Any parent today struggles with managing the screen time of their kids. Within that battle is also the question of how that screen time is used. There are certainly educational and enriching activities available for kids but, left to their own devices, children (like many adults) will often gravitate towards the digital equivalent of junk food.

I have a 10 year old and one of the things I’ve long wanted to make available to him, if it meets his interest, is building software. It says more about me than him that it’s software and not tree houses but also, I live in NYC, who has a tree to put a house in? (Clearly it’s not the tree that’s the real obstacle here but go with me.) We are have screen time battles like any family and I’d like to move my children from just consuming to creating in these spaces. I want for them to interact in ways that are net positives rather than the addictive blight they can be on many.

If my son doesn’t have Nintendo switch time and we aren’t watching him closely, he will play the most vapid little games on the internet. I love a game as much as anyone else so trust that I’m not judging the whole category but I’m definitely judging the crap games. I’d already mentioned to him that if he wanted help building a game I’d be excited to do that with him. And, in fact, if he built the game, he could play for as long as he wanted. 
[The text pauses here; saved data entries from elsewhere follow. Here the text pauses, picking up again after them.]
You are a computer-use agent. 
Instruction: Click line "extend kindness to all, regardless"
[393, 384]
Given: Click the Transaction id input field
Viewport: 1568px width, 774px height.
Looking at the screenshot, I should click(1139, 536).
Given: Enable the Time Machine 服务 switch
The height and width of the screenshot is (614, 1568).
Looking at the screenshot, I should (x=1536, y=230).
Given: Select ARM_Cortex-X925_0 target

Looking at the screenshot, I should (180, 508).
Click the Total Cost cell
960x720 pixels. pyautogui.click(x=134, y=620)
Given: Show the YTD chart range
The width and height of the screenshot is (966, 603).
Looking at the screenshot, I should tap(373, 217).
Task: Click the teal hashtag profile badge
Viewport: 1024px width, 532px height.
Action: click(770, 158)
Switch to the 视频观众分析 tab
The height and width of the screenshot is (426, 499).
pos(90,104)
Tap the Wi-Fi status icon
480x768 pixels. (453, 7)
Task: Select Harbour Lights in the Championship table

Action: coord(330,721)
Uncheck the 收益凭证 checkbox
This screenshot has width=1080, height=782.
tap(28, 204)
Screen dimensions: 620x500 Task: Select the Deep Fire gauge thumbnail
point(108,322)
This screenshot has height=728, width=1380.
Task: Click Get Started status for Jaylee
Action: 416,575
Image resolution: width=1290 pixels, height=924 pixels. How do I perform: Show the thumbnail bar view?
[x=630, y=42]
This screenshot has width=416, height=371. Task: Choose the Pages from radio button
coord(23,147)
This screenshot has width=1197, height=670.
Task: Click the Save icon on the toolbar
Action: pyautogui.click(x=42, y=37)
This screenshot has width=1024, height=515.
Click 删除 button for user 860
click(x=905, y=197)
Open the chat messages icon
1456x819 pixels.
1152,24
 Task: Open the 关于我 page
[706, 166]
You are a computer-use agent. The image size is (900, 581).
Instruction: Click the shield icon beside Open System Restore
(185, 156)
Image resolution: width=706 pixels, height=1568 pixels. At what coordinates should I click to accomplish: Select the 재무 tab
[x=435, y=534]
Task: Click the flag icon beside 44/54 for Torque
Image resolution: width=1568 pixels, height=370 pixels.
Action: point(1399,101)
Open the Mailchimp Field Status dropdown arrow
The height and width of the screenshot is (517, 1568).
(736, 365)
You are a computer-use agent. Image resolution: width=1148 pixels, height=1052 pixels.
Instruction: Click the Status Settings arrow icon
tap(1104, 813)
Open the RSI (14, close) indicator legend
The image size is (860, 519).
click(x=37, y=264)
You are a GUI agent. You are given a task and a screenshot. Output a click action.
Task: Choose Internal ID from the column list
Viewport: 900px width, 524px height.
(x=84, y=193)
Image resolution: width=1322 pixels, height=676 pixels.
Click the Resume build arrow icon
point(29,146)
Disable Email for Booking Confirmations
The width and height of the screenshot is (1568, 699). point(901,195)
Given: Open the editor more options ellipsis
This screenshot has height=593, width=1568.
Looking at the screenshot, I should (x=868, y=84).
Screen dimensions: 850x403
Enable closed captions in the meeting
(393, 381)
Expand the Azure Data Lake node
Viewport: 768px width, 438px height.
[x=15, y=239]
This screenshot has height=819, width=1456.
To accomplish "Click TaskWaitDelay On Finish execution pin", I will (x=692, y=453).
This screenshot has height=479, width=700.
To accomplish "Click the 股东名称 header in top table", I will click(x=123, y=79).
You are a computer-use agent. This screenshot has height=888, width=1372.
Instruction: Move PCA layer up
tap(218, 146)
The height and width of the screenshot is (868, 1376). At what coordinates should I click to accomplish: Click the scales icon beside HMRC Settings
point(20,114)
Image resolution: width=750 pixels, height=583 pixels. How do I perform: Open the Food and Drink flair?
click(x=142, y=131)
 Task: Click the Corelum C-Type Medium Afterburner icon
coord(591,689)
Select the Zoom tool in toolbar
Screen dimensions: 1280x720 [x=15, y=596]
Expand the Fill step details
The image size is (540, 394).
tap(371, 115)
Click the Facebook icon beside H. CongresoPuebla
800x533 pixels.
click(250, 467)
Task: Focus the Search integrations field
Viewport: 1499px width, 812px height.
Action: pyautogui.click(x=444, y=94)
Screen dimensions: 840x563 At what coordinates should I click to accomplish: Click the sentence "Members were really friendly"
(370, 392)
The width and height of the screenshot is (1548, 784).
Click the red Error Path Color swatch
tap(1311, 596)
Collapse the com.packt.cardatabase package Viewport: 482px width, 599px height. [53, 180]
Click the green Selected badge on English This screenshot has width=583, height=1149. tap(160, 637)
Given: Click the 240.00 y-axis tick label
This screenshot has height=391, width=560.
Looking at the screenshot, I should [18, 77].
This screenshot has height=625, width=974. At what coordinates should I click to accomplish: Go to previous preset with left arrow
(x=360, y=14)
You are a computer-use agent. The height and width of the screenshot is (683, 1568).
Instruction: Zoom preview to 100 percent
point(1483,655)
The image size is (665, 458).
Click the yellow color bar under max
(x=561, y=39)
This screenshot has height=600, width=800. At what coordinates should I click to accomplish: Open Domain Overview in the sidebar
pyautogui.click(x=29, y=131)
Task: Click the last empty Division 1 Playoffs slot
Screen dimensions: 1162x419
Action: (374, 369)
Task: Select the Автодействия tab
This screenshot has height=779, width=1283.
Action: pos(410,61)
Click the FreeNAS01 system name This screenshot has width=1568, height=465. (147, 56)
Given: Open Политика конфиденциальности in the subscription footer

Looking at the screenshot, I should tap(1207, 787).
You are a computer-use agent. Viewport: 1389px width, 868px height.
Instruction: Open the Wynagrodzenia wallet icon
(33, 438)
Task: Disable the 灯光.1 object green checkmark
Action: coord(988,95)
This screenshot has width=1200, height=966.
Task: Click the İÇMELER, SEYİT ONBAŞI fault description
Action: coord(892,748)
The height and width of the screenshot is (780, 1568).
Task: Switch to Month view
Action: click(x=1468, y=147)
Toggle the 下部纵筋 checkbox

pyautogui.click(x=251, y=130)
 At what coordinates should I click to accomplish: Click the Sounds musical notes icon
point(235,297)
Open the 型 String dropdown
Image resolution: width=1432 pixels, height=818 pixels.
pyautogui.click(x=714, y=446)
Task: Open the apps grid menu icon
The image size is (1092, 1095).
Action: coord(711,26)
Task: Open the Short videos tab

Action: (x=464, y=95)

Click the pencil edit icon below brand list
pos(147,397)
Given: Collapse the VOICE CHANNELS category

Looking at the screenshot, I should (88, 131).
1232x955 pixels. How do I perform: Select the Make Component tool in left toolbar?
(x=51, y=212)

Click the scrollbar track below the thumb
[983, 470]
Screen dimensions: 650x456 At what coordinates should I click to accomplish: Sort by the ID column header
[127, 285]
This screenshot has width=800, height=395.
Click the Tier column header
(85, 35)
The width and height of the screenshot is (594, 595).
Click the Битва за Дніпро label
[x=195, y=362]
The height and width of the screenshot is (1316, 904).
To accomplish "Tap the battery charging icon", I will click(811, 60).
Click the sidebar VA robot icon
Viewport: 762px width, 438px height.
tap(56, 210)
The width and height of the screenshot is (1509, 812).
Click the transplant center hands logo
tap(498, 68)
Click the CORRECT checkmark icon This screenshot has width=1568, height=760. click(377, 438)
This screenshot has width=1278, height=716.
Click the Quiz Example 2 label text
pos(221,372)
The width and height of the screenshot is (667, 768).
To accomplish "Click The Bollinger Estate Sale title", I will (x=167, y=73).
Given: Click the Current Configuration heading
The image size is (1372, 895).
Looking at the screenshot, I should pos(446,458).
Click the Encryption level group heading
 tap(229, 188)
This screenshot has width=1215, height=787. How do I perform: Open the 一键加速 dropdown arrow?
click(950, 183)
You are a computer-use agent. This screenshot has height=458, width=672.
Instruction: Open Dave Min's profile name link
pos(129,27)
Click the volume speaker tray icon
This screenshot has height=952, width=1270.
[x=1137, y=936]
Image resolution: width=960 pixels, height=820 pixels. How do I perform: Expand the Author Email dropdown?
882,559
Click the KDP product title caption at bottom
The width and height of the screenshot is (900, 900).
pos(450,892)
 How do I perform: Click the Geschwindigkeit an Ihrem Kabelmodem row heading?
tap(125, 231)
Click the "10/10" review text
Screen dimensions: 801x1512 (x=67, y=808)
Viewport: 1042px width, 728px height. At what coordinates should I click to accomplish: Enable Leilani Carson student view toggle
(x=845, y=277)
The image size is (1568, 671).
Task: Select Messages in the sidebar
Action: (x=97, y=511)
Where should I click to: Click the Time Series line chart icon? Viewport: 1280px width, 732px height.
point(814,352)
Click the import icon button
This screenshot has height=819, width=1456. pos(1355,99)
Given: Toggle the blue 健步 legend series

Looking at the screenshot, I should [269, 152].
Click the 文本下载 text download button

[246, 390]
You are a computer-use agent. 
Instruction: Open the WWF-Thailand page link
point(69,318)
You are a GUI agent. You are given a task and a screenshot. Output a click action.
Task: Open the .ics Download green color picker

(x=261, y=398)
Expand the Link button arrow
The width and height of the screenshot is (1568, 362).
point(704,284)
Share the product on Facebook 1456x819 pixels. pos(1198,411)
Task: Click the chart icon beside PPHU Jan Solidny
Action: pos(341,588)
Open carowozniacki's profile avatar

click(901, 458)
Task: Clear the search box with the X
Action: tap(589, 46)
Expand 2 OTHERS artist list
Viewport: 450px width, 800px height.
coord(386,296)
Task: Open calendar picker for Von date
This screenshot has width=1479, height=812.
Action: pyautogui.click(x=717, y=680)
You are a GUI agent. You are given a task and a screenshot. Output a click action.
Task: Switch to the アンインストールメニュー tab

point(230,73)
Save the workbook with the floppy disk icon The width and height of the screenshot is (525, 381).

Couple days ago a video surfaced of an 8 yo building something using the AI powered IDE from Cursor.com and I shared the video with him. This morning he woke up and told me out of the blue he wanted to do something with me. He wanted to build something. I present to you, Master Boga! He wanted to create, like the girl in the video, a chat app that allowed you to interact with Master Khoga from the Nintendo Zelda games. Claude demurred initially on stepping on copyrighted material but after the faintest of nudges, seemed quite content to bring Master “Boga” to life. 

I wanted to give my son a self-contained environment to play with so we had to go back and forth a little bit to make sure it was an app that Claude could preview itself. The app has canned responses it cycles through but my did ask Claude itself to role play as Master “Boga” and he enjoyed that greatly. More than anything, he enjoyed sharing with family what he’d created and seeing their responses. 

I’m looking forward to more build sessions with him. The ability to build something interesting has become much more widely accessible and I think these tools might help him unlock that activity. Yesterday, he used ChatGPT to help him author a funny argument for more screen time that he sent to us. I think the key is to guide him to leverage these tools in an empowering way rather than as replacements for his own thinking.